# Annäherung an Pi



## Leon1998 (28. Okt 2015)

Hallo!

Ich bräuchte Hilfe bei folgender Aufgabe:
1. Wie lässt sich mathematisch begründen, dass output sich in diesem Algorithmus an Pi annähert? Wie heißt der Algorithmus und wofür wird er verwendet?

public class Test {
public static void main(String[] args){
int g = 10000;
int v = 0;
double x,y;
double output;
for (int i = 1; i<= g; i++)    {
x = Math.random();
y = Math.random();
if (Math.hypot(x,y) <= 1)
v++;​}
output = 4*(double)v / g;
System.out.printf("Output: %g%n", output);
System.out.println(v);​}​}

2. Wir wollen die Abbruchbedingung in der for-Schleife nun verändern und nicht eine bestimmte Anzahl an Iterationen betrachten, sondern das Ergebnis auf eine bestimmte Genauigkeit (0.000001) annähern.

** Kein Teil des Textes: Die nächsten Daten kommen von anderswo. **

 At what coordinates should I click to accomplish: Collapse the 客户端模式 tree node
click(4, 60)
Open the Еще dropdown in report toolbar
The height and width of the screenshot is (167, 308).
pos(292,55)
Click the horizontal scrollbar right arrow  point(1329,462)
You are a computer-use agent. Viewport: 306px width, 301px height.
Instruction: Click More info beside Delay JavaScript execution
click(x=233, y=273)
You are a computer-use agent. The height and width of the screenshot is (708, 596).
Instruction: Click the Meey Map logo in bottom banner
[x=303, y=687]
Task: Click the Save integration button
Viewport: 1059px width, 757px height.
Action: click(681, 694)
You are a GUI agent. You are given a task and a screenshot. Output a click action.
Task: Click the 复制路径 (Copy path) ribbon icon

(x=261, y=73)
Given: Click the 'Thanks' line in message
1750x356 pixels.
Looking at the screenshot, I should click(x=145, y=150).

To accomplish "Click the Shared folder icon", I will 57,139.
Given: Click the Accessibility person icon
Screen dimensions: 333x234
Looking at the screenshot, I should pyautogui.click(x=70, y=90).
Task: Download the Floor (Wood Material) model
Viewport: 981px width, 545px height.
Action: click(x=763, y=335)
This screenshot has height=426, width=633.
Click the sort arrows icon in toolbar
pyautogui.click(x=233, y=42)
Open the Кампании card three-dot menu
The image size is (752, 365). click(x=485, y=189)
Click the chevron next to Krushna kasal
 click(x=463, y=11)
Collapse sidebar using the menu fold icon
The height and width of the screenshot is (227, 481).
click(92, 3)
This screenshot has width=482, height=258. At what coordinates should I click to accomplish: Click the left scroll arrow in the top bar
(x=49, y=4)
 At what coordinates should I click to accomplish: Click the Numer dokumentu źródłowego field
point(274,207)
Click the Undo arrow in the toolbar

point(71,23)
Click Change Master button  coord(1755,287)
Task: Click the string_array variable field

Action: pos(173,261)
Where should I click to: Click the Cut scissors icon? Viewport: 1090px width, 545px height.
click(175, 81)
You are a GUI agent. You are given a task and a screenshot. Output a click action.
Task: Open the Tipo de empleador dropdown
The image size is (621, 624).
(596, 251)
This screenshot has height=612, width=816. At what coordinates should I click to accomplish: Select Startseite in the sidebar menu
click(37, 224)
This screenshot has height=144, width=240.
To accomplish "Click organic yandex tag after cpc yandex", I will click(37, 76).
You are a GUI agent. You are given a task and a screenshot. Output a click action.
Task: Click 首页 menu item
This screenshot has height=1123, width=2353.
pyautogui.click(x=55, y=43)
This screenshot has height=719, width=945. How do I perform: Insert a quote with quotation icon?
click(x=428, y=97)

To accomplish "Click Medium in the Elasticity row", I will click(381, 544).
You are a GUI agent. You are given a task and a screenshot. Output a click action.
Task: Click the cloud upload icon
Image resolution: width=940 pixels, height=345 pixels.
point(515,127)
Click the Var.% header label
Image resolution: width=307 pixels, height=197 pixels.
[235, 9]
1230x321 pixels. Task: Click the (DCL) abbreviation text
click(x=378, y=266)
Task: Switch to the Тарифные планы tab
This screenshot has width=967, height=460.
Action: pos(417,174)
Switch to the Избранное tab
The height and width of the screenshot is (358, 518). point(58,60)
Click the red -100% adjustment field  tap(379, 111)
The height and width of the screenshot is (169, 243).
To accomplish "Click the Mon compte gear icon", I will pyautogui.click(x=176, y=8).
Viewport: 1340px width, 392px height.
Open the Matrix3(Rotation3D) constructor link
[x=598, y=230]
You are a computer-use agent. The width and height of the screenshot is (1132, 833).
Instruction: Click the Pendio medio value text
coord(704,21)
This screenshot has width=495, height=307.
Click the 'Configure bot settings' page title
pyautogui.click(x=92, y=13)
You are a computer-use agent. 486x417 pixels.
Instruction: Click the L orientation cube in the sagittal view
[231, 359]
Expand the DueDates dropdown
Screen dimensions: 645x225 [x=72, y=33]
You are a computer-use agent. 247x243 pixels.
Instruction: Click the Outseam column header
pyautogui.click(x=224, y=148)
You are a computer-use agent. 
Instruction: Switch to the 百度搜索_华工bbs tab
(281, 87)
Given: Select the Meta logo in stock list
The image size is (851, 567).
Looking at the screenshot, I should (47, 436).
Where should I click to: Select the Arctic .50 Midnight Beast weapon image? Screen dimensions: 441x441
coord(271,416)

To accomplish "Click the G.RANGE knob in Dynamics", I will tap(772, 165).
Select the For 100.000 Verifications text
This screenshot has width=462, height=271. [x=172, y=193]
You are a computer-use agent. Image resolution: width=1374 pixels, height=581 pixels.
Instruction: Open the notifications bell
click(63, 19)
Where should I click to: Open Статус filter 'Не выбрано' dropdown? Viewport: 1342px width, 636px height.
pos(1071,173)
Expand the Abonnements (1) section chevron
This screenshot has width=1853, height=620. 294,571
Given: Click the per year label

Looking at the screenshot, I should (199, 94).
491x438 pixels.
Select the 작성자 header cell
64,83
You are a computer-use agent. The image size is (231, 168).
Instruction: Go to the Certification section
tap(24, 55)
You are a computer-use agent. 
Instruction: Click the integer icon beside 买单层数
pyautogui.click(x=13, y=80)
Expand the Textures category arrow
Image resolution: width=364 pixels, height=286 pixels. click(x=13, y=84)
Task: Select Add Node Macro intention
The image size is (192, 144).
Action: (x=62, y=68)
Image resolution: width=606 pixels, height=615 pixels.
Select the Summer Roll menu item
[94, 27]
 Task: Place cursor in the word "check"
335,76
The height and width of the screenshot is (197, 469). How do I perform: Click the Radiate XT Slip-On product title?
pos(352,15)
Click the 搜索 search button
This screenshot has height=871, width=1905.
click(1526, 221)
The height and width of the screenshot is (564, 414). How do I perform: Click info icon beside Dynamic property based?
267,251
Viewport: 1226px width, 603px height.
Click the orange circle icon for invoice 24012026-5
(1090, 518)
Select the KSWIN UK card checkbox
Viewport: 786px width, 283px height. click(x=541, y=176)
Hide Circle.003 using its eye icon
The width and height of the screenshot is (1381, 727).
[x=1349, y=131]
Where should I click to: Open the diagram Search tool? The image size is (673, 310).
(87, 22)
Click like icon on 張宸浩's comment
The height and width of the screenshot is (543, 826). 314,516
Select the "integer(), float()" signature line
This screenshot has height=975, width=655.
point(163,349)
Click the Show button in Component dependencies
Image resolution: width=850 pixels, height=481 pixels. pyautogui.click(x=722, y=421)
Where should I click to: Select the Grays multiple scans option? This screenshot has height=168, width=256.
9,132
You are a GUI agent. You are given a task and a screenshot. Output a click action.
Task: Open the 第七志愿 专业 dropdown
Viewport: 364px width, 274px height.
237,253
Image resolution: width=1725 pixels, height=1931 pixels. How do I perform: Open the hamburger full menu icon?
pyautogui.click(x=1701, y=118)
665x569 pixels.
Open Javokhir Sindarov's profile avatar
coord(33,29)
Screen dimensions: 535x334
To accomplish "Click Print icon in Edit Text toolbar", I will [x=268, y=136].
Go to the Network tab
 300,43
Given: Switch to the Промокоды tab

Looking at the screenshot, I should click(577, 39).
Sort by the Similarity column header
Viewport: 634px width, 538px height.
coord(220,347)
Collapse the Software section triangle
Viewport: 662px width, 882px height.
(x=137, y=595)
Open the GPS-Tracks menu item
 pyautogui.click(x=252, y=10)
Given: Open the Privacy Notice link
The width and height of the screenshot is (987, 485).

Wie sieht der neue Quellcode aus?


----------



## Dompteur (29. Okt 2015)

ad 1) Das sieht für mich wie die Monte-Carlo-Methode aus.
Dabei hast du einen Einheitskreis (Kreis mit Radius = 1) und das umschließende Quadrat (Seitenlänge = 2).
Die Fläche des Quadrats ist leicht berechenbar -> 2*2 = 4
Die Fläche des Kreises ist PI.
Die Methode wählt dann zufällige Zahlen innerhalb des Quadrats und ermittelt, ob der Wert innerhalb oder außerhalb des Kreises liegt.
Aus dem Verhältnis der Punkte innerhalb des Kreises und aller versuchten Punkte kann PI errechnet werden.

ad 2)
Dazu musst du dir den letzten output-Wert merken.
Die Abbruchbedingung ist erfüllt, wenn der Absolutwert der Differenz von output_alt und output_neu kleiner als deine vorgegebene Genauigkeit ist.
Damit das System nicht entartet, darfst du aber solange nicht abbrechen, solange dein output-Wert 0 oder 4 ist. Dies kann während der ersten paar Durchläufe der Fall sein.


----------



## Leon1998 (29. Okt 2015)

Alles klar, dankeschön!


----------